To say that the report has caused an uproar is a bit of an understatement. Everyone, from media houses to comedians and parliamentarians, has had something to say on the matter and much has been made of the fact that you'd have to eat an awful lot of cheap breakfasts to save enough to buy a house in any of the world’s larger centres.
We did our own calculations, basing the outcome on an AU$22 breakfast (which incidentally equates to nearly R233) and found the following: Firstly, the Australians are paying way too much for a bit of avo and feta cheese on toast. Secondly, you would have to eat an enormous number of these breakfasts in order to spend anywhere near the amount required to buy a house. For example: the average price of a sectional title home in Sea Point in Cape Town is currently sitting at around R2.7m. An equivalent property in Umhlanga in KwaZulu-Natal will set you back to the tune of around R1.2m while the average selling price of a sectional title home in Fourways in Gauteng is currently around the R1.3m mark. At these prices, youngsters would have to forgo eating 11 588 pricey breakfasts to equal the average sum spent on an apartment in Cape Town, 5 150 meals for the property in KZN and 5 579 breakfasts for a place in Fourways.
It all sounds a little ludicrous and the columnist concerned has been attacked from all sides. Restaurants have climbed on the bandwagon and have started offering discounted ‘avo toast’ breakfasts, comedians have also waded into the fray with one writing an article titled ‘I Stopped Eating Smashed Avocado and Now I Own a Castle’. While this may all seem a little over the top, it pays to remember that Australian property ranks amongst the most expensive in the world and many of the country’s young people have little or no chance of ever owning a home in one of that country’s larger centres.
To be fair, the original article discussed the sum needed for a deposit and not the full purchase price. However, even with South Africa’s lower priced homes this still equates to a fair number of meals. A 20% deposit on a property costing R2.7m equates to R540 000 (or roughly 2 317 meals) while you'd have to eat about 1 500 breakfasts to reach the sum needed for a deposit on a R1.2m home in KZN. Likewise, you'd need to eat around 1 100 breakfasts, with a total cost somewhere in the region of R260 000, to come up with the sum needed for a deposit on a home costing R1.2m.

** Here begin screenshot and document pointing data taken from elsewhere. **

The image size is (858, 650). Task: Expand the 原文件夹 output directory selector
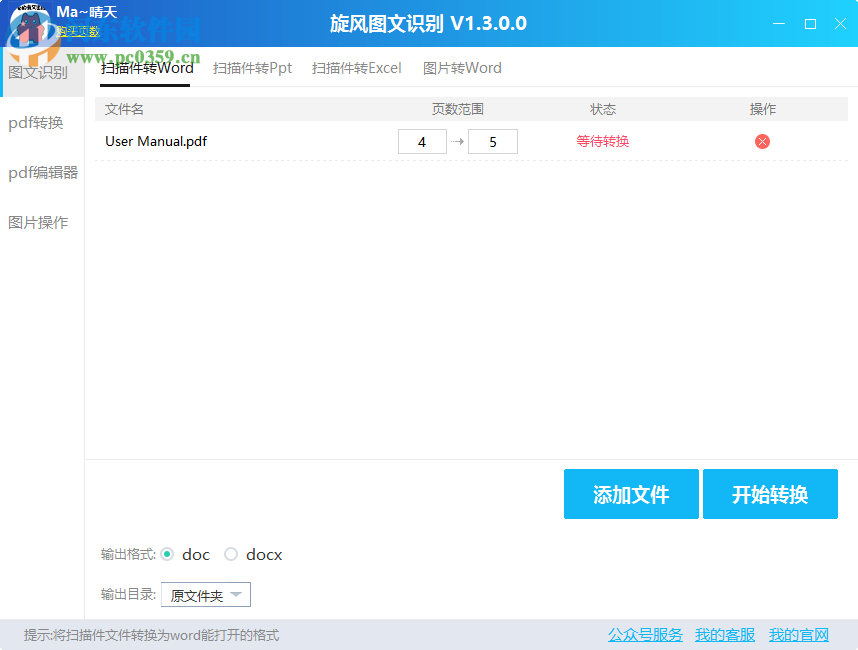[x=236, y=594]
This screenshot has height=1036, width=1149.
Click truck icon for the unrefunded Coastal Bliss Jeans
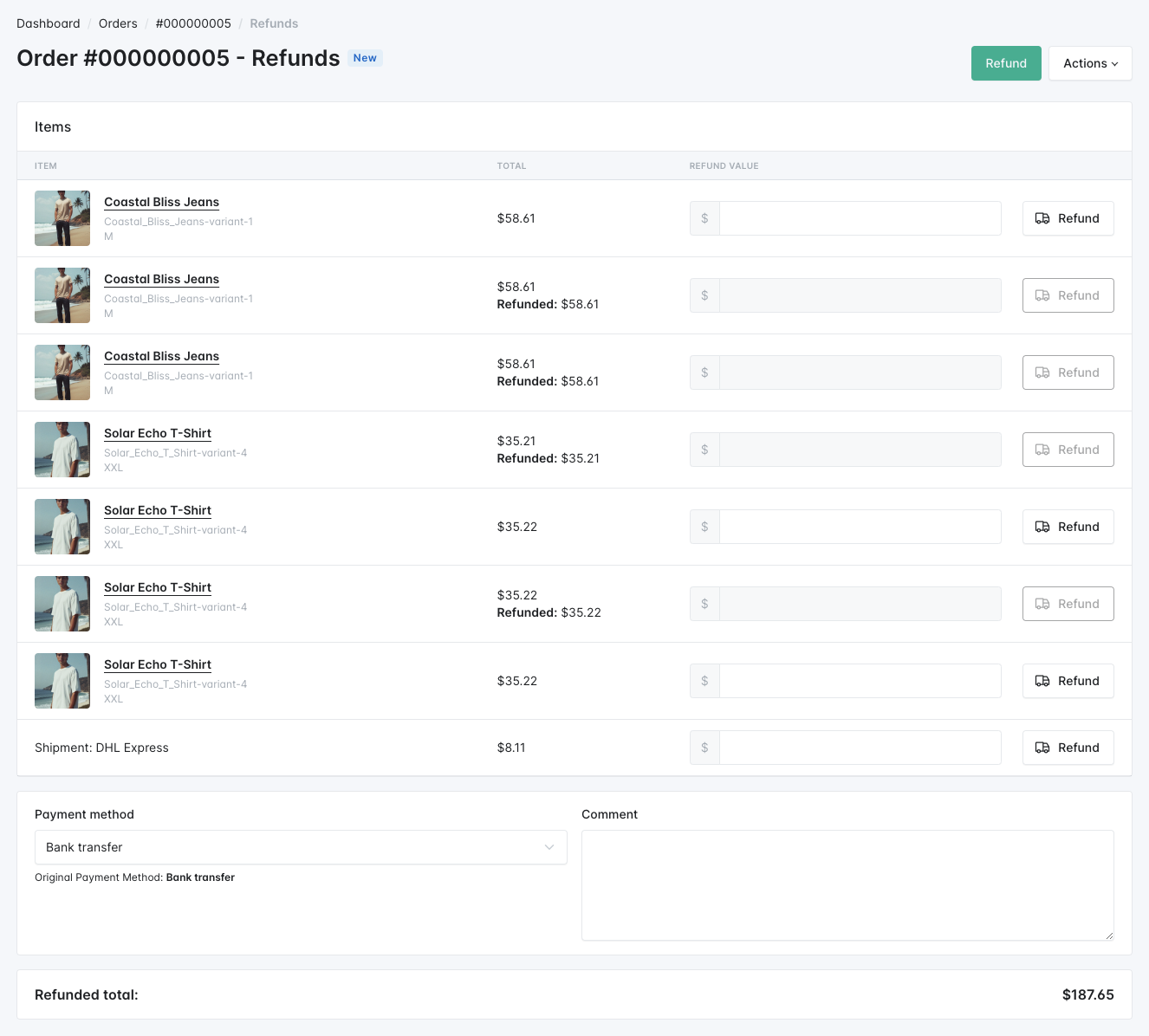pos(1042,218)
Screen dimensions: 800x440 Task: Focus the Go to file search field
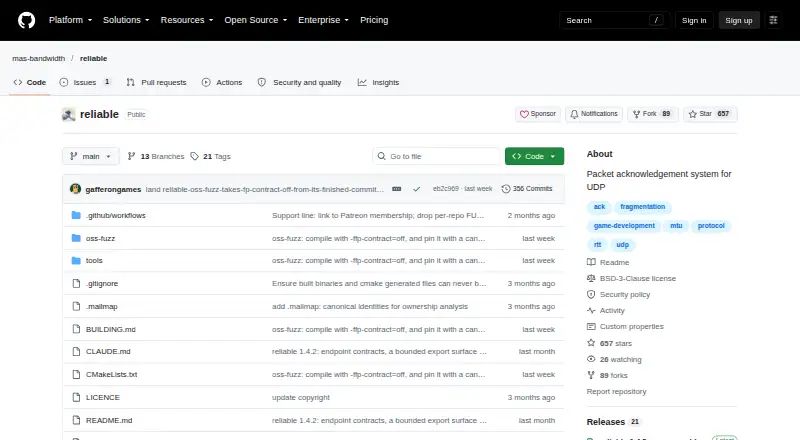point(436,156)
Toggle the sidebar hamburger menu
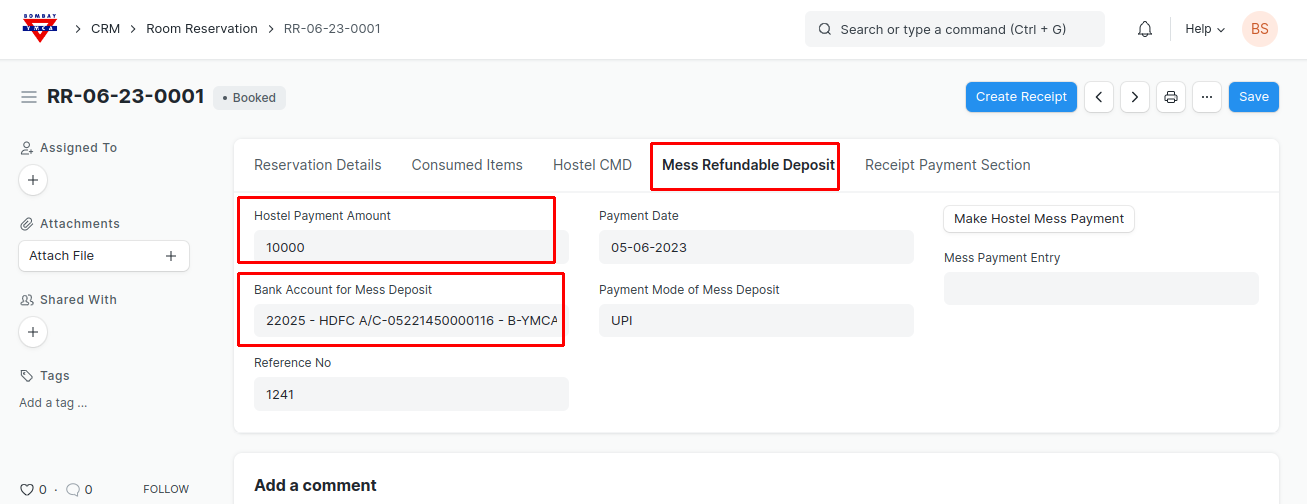 [29, 97]
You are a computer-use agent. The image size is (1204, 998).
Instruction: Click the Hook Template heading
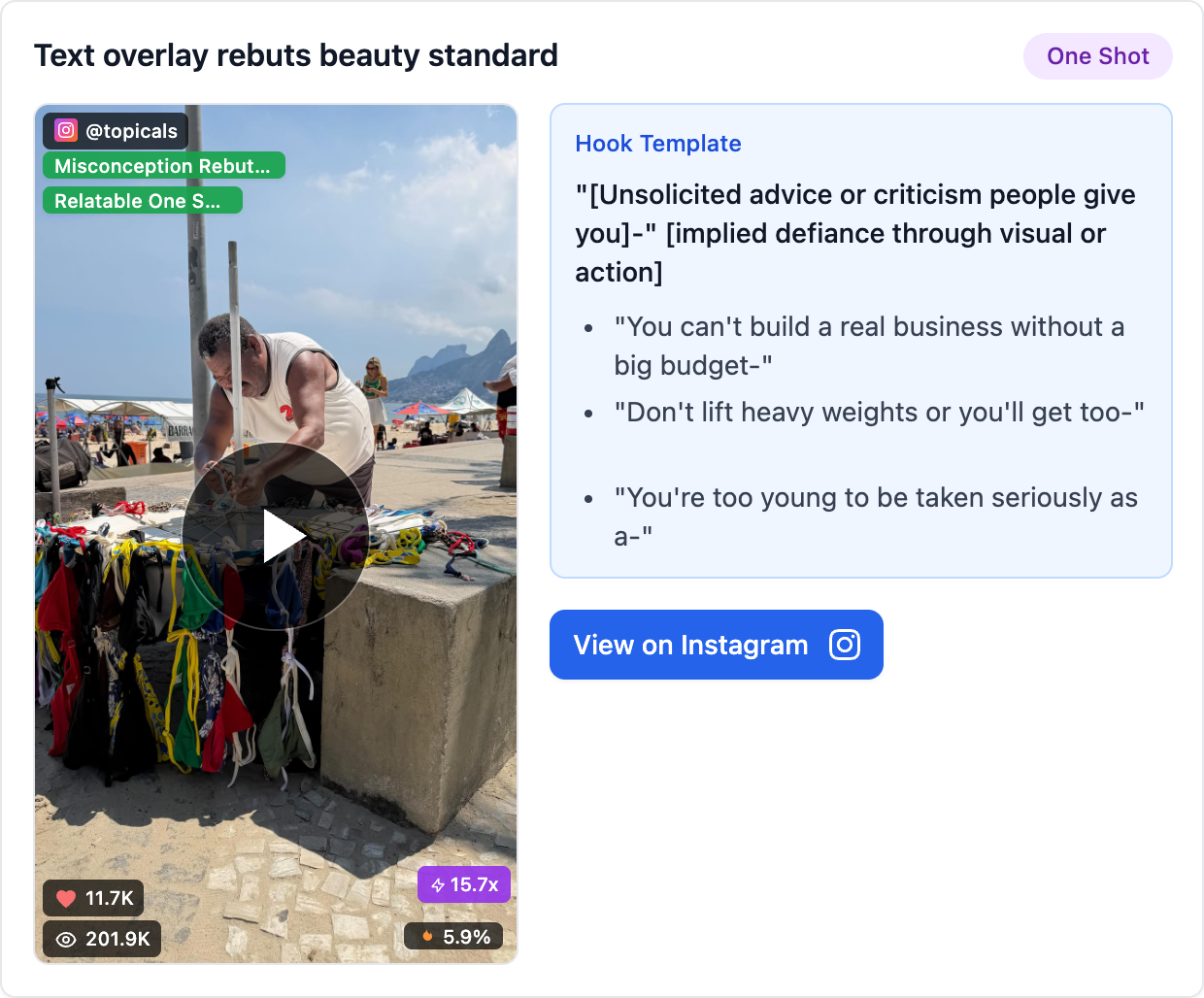(x=657, y=144)
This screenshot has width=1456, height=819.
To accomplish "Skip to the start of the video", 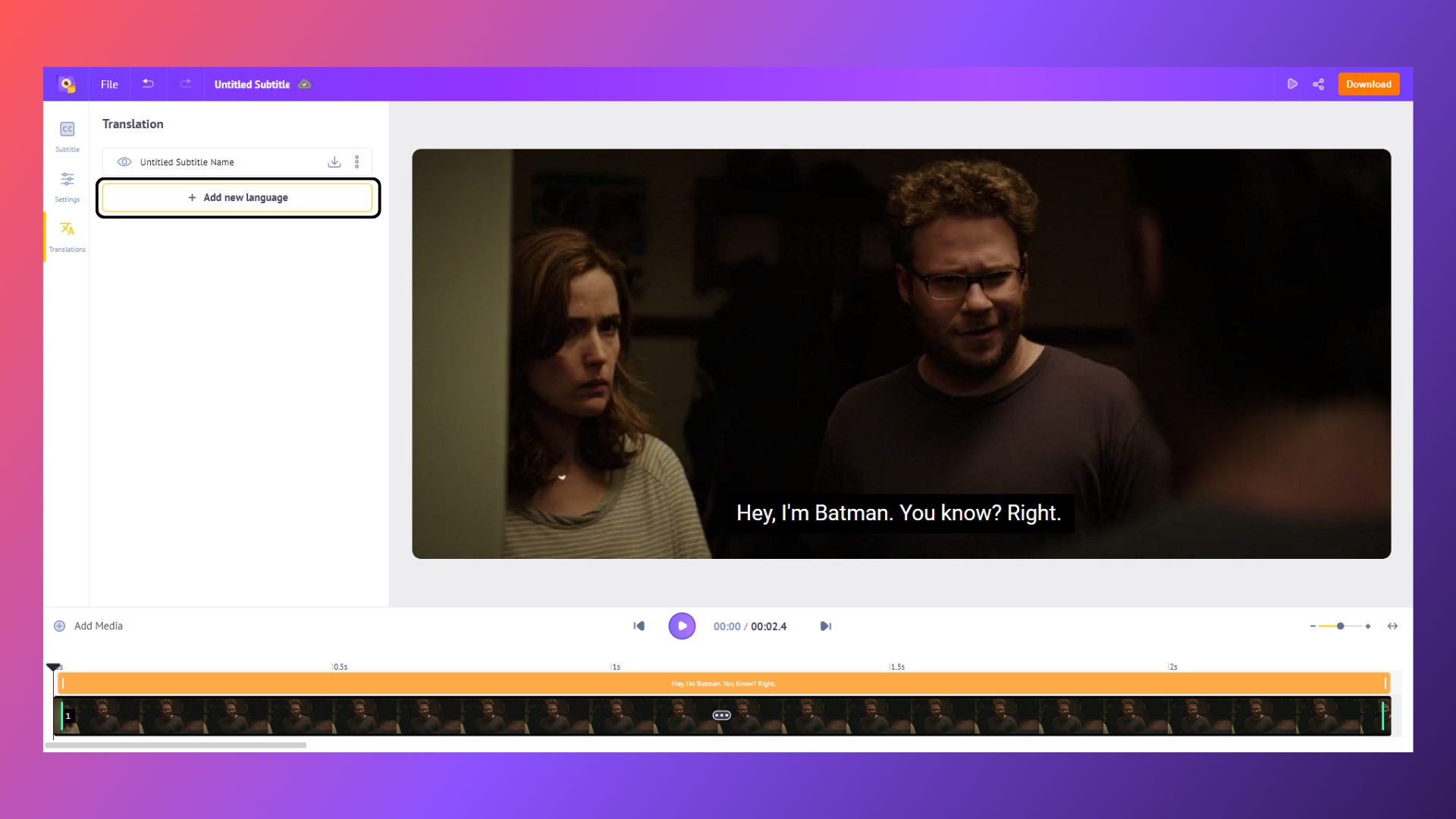I will [x=639, y=626].
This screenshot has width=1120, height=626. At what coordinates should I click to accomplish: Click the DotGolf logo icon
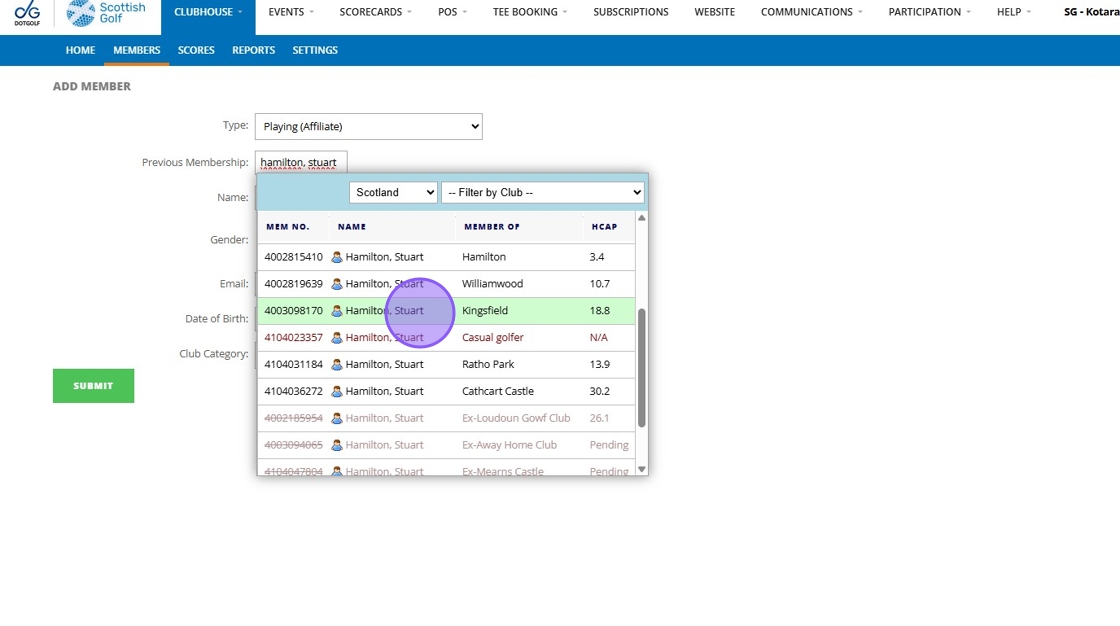(x=27, y=13)
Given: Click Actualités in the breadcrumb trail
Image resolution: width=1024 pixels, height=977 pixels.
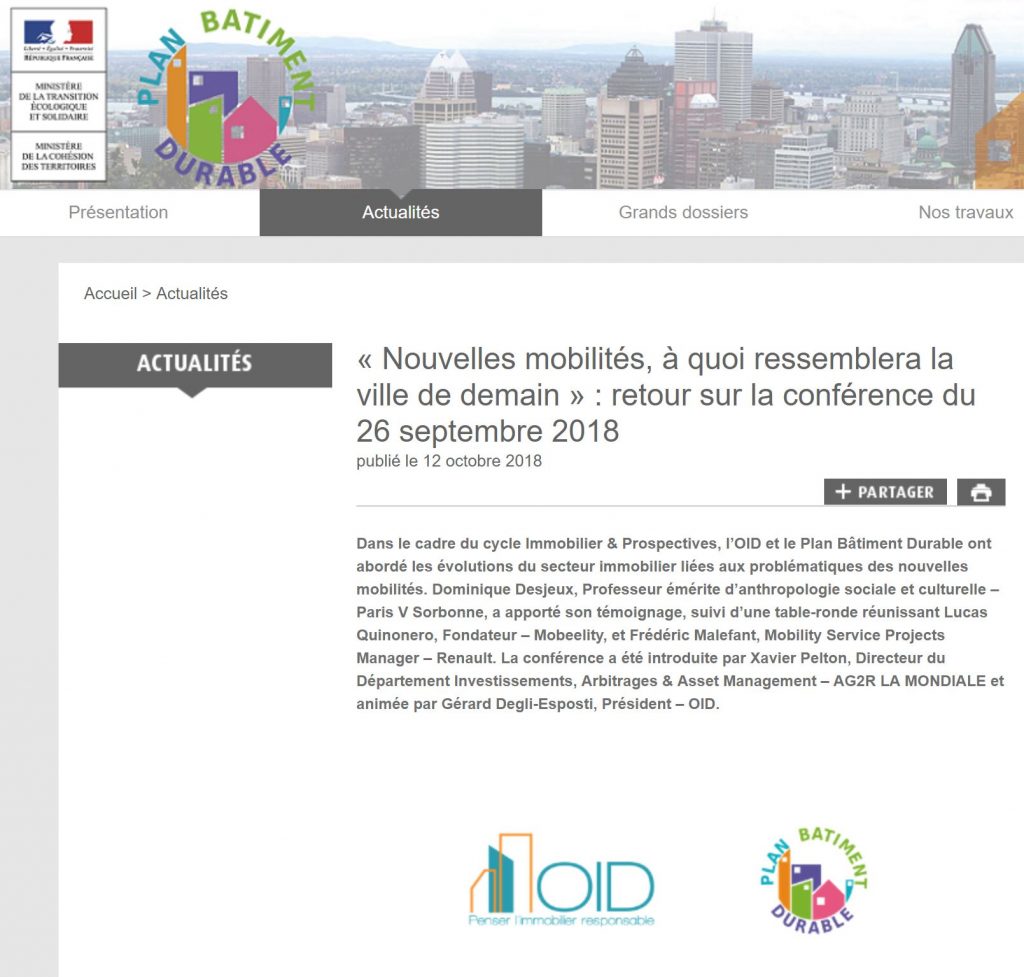Looking at the screenshot, I should (192, 294).
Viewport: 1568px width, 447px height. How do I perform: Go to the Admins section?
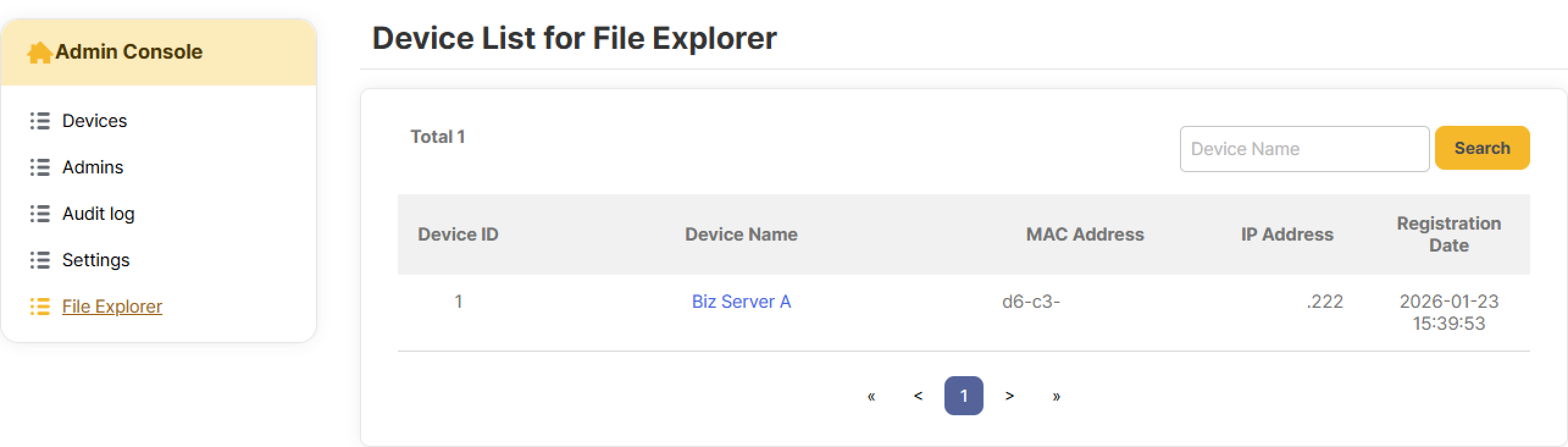pos(93,167)
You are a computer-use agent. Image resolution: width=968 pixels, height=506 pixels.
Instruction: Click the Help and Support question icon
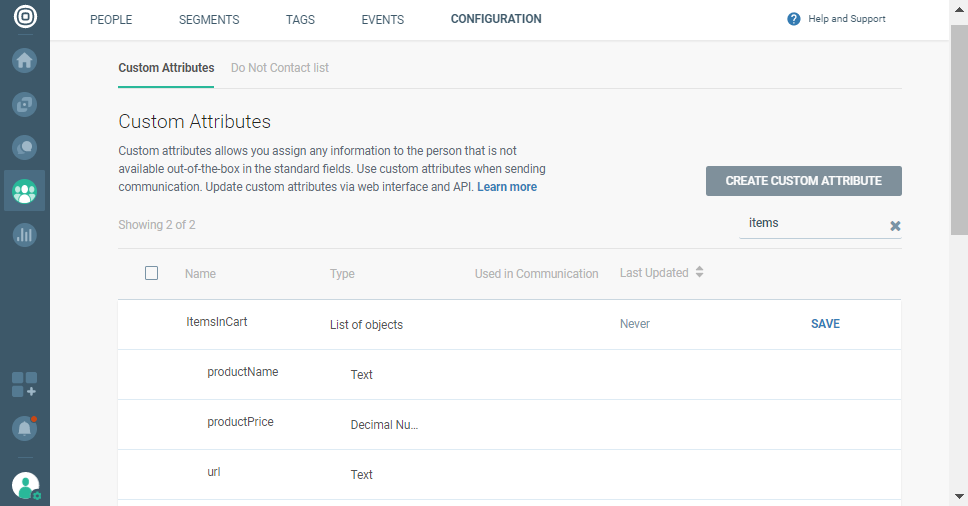(794, 19)
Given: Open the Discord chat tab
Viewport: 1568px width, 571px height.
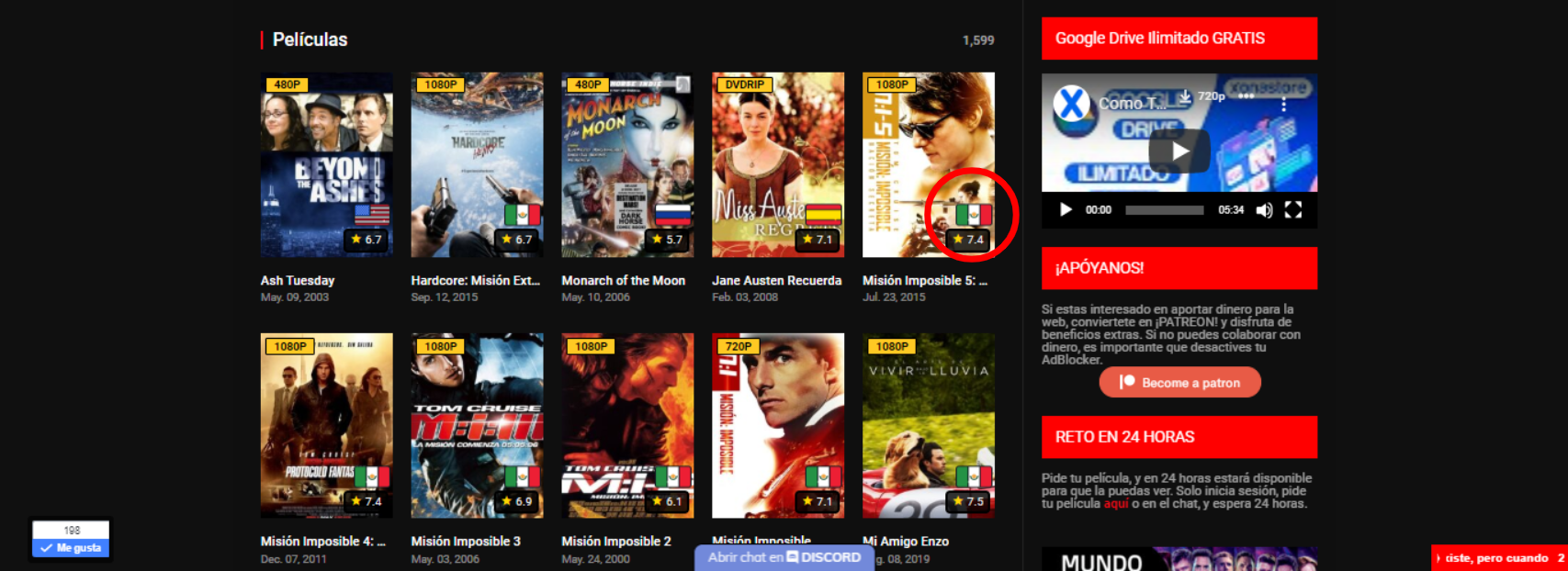Looking at the screenshot, I should click(784, 557).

The point we assume the writer was trying to make was that those who want to invest in property will need to learn to make more frugal choices. Yes, the breakfast example may have been a poor one, but the author certainly has a point - and a good one at that. First time buyers are going to have to make sacrifices before, during and after they have bought a home and while they will most probably be able to afford the odd breakfast or lunch out, they are undoubtedly going to have to count every penny twice, at least until they’ve saved the deposit and properly budgeted for their bond repayments.